Two discoveries laid the foundation for Kendrew’s work: “first, that the positions of atoms in a crystallized substance could be determined from X-rays passing through, and scattered by, the crystal; second, that the approach could be applied to very simple biological molecules (Garwin, Century of Nature, 88).
The goal of Kendrew’s team, composed mostly of physicists, was to understand how a biological molecule such as a protein works, beginning with how it is built. The papers they produced (both offered here) are “the outcome of a truly Herculean task. When the project began, there were no automated instruments or digital computers for generating or analyzing the huge amounts of data necessary. Every step had to be carried out by hand… many repeated thousands of times” (ibid, 89).
Kendrew selected myoblobin as a protein because it abundant in the tissue in which it operated, is an oxygen-binding protein from muscle, and is very stable. His next step “was to measure the amplitudes of the ‘reflections’ – the scattered X-ray beams – produced when the crystals were exposed to X-radiation. Following this, he add up the measured reflections, in a process called Fourier summation, to produce an image of the molecules in the crystal lattice. “Photographic film was used to record the reflection amplitudes, thousands of them, and then teams… were trained to estimate their values by comparison with a known scale… The process took years.
“The final step was the Fourier summation itself. Kendrew… [carried] out an earlier trial at lower resolution [and did] the summation by hand… For the more than 10,000 reflections that had to be added up at 2 angstrom resolution, hand summation was impossible… Technology came to the rescue: the first high-resolution protein structure ever determined was calculated on the first electronic computer ever built in Britain.
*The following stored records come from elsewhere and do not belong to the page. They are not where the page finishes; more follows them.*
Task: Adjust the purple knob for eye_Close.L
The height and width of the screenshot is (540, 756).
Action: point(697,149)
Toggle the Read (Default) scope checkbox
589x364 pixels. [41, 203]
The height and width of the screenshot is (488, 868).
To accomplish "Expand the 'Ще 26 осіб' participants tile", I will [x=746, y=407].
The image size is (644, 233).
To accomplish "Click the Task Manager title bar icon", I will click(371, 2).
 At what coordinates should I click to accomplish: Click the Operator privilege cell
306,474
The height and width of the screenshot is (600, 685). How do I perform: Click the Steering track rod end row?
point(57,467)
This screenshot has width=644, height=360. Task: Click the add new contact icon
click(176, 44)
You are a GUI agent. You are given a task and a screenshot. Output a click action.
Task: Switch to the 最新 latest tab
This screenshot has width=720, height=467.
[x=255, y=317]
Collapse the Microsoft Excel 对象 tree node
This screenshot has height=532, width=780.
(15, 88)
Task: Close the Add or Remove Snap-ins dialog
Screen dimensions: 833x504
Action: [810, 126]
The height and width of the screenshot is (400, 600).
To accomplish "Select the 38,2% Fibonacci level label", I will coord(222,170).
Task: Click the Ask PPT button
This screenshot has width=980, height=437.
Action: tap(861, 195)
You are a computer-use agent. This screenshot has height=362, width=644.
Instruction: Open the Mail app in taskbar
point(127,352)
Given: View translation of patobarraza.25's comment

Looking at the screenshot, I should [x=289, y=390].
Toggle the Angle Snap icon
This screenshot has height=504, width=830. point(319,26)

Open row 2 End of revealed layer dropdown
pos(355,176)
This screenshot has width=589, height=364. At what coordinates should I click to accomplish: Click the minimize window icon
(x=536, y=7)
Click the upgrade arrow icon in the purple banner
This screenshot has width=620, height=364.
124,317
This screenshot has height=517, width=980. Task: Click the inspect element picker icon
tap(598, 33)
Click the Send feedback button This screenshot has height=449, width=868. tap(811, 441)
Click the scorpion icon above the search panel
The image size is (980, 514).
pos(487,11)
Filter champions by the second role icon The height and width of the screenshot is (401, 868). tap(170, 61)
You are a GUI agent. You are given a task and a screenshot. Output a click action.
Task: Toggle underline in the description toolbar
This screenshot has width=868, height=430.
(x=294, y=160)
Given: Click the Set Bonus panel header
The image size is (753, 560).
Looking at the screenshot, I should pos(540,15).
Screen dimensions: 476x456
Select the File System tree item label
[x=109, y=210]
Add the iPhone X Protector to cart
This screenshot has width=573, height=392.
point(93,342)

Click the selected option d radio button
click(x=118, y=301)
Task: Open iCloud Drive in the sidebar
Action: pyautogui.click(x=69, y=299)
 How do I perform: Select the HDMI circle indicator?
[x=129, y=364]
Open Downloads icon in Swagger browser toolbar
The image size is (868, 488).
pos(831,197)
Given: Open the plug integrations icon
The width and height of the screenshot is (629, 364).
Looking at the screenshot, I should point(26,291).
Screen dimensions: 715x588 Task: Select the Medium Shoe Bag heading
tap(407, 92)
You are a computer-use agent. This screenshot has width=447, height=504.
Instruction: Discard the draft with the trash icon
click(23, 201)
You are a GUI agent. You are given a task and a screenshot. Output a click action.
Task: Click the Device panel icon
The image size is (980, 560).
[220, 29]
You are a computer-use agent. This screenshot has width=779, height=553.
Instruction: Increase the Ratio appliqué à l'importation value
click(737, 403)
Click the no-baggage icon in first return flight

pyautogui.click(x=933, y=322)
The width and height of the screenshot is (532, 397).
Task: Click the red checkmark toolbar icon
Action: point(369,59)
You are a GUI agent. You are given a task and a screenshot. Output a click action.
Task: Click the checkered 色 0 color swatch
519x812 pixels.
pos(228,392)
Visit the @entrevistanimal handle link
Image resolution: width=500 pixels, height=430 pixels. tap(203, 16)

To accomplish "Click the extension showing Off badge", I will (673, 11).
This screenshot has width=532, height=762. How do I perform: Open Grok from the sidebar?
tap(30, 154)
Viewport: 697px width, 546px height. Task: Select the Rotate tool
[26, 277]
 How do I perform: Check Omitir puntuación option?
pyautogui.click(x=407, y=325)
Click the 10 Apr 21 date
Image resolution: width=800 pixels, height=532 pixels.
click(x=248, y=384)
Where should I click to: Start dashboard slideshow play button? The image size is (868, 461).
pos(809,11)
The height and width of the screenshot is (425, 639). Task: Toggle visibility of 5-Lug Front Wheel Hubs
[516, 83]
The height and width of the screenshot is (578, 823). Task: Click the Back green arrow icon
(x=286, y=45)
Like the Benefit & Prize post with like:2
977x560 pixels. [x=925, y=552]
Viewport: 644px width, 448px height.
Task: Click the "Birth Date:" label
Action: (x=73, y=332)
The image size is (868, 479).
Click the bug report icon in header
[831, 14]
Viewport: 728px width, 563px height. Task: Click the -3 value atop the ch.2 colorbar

“The resulting electron-density map looked impossible to interpret, [but] an ingenious system was devised for building the atomic model of the protein: the map was produced as a set of contoured topographic plots on sections through the crystal lattice; a three-dimensional grid was overlaid onto the map so that atomic coordinates could be measured with respect to three axes, x, y, and z, at right angles to each other; and wire rods were constructed whose height was proportional to the z-coordinate of each feature of density. Brass models were fabricated for each amino acid in the protein, and these were fitted by hand into the ‘forest’ of wires and secured by clamps” (ibid 90).
The structure that resulted was not one anyone was prepared for – “the seeming irregularity of the overall polymer fold and the remarkable fact that the heme iron atom where oxygen bound was buried completely inside the protein” – and yet there were striking patterns, including the polymer chain folded into a series of eight segments (ibid). “After almost one hundred years of speculation, one could now see what a protein looked like in atomic detail” (ibid). Item #907
CONDITION & DETAILS: 4to. (10.25 x 7.5 inches; 256 x 188mm). Ex-libris: bearing only a small circular stamp on the rear of the title page. Handsomely rebound in half calf over the original cloth covered boards. 5 raised bands at the spine, each gilt-ruled. Red and black morocco spine label, gilt-lettered. Tightly and very solidly bound. Bright and very clean throughout. Very good to near fine condition.